That, in itself, was enough to grab Hale's attention. He had thought, after his sixth week, that he'd know every face in the prison, inmate or guard. After three months, he'd thought he'd known almost all of their names. Not that Hale interacted with them; he simply watched, and listened.

But the old man he had not seen until now, or at the very least -- and Hale hated to admit the possibility, but there seemed few others -- had not noticed him. The old man was hardly impressive, but that was not the point; Hale noticed everyone.

Hale's sector and two others were in the gym when they first met. Hale was lifting; he'd taken up the practice more out of a need to pass the time than anything else. If there was one thing Hale had left, it was time -- lots of it. He had lost his rank, and his honor, but time he had.

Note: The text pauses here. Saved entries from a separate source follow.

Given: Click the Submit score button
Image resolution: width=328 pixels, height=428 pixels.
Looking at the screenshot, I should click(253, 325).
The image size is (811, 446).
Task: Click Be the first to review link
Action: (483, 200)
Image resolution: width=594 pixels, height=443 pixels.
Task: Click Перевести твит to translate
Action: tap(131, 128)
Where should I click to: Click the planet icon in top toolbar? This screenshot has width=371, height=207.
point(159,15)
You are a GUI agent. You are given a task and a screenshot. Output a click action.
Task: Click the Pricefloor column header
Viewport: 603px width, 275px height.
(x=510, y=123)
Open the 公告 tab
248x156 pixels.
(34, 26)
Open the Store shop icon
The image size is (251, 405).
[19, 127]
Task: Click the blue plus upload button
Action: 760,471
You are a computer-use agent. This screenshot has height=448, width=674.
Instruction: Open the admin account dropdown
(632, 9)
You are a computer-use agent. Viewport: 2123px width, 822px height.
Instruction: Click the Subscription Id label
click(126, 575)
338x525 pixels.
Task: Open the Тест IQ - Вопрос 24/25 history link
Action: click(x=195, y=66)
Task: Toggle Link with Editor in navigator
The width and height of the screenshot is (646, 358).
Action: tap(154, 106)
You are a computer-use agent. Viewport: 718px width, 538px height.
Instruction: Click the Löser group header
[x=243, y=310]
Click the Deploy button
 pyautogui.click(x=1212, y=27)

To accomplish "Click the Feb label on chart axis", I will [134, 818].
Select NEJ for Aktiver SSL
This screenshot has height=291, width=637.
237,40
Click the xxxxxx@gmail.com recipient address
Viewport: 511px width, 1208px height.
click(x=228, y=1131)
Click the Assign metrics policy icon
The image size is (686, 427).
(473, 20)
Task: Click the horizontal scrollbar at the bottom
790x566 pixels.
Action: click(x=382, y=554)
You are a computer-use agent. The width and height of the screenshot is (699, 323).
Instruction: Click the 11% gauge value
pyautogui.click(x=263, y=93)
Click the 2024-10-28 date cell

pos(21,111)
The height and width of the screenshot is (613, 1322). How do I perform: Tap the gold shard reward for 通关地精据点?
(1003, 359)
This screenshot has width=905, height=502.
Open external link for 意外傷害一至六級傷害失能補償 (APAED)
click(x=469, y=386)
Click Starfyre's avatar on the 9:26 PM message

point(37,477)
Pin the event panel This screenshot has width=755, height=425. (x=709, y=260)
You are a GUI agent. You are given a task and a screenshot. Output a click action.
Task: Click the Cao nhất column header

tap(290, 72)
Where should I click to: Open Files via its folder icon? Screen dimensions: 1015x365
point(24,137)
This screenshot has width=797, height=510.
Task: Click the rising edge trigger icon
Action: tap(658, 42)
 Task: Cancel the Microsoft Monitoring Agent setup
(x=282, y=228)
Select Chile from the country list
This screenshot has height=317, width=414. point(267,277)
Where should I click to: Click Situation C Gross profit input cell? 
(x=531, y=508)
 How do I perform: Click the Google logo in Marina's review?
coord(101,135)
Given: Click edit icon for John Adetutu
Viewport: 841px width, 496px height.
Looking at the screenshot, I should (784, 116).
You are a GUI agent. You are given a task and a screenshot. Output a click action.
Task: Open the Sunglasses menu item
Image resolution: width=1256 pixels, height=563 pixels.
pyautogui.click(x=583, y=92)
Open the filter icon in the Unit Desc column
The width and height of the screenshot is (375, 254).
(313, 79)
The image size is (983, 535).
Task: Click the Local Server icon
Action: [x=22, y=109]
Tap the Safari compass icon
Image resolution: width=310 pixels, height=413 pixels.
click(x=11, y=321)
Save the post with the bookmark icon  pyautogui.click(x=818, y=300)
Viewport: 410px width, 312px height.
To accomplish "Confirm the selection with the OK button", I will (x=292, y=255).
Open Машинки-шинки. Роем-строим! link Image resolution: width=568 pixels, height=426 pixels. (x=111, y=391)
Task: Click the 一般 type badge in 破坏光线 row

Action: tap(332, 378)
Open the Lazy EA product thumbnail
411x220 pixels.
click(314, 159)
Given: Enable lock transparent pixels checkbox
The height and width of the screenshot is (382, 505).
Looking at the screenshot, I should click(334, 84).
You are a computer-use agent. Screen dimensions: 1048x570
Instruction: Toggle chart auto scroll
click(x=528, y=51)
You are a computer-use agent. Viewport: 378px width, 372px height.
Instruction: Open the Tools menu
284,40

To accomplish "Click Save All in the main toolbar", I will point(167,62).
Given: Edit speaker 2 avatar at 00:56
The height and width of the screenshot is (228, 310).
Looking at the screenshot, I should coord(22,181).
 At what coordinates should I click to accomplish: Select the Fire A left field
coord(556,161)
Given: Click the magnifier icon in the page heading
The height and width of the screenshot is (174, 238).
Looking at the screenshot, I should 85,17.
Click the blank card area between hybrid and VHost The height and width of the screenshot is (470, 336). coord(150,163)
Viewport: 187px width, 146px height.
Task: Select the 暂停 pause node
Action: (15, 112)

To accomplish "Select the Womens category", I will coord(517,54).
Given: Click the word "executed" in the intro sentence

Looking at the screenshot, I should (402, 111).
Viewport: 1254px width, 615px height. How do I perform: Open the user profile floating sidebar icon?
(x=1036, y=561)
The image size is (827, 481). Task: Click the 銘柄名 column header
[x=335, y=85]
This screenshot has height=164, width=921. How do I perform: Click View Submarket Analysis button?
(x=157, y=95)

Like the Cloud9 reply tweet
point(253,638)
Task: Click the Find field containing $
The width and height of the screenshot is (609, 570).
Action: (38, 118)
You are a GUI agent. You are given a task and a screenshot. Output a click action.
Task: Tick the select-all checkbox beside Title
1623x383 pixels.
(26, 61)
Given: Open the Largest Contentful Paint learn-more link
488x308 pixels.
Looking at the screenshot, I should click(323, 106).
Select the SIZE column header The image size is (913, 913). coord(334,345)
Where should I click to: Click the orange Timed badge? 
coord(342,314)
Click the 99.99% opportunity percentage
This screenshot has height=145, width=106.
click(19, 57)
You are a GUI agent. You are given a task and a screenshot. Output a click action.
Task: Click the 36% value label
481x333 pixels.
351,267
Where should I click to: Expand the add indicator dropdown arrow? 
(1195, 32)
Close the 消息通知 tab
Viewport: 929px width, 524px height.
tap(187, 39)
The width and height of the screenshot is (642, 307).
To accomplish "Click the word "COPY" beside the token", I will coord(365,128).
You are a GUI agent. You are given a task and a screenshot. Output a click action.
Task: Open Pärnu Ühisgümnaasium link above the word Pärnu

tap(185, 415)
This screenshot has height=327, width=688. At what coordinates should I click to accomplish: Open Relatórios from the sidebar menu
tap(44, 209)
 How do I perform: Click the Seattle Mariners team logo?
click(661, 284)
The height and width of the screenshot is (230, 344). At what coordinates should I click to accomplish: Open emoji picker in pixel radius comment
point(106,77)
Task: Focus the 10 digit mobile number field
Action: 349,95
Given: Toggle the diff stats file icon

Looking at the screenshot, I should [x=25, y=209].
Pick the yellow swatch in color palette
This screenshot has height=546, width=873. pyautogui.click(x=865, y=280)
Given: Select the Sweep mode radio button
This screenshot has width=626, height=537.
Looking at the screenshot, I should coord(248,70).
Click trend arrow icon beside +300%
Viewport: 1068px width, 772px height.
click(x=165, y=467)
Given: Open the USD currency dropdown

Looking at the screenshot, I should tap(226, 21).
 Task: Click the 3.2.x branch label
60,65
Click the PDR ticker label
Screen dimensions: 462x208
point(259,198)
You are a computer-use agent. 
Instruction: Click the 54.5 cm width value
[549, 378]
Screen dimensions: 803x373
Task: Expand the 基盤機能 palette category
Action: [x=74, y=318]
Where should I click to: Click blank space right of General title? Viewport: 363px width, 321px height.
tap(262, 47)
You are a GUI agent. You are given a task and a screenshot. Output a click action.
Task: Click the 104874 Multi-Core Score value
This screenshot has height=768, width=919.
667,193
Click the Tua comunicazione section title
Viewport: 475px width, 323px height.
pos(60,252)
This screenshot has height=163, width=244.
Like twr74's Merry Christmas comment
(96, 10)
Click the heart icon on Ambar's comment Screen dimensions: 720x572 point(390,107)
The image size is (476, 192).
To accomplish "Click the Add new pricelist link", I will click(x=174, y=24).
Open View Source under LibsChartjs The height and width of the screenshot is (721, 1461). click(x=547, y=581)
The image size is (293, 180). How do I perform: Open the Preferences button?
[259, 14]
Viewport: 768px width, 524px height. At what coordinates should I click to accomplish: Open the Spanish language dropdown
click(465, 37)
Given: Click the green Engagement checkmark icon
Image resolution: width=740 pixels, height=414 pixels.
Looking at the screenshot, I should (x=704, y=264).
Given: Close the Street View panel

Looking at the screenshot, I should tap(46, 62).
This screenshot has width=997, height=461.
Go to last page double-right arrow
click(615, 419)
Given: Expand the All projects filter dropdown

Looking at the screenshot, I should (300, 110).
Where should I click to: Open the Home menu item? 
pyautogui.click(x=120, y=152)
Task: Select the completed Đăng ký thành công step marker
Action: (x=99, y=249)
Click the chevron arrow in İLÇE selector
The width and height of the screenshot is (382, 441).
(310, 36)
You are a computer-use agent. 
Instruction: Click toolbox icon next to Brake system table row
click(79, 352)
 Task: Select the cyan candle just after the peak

Using it up was the hardest part of his sentence.

Lying on the bench, eyes on the ceiling, he heard the voice before he saw the man. "I need to talk to you." The voice was coarse, rasping, but it held a quiet dignity just beneath the surface, a subdued nobility. Hale was reminded, distantly, of Marcus Bryant.

He set the barbell back on the uprights, and sat up. He craned his neck to look at the old man standing a meter away.

"You eat alone," the old man said. It was more an observation than a question. "Make sure you keep doing so."

The old man then moved away, toward the gym's periphery. Hale made sure to keep an eye on him for the rest of their allotted gym time. After, the sectors were split up, and Hale lost track of the old man.

It was some time before he saw him again.

Date: Sep 02, 2002 on 12:20 a.m.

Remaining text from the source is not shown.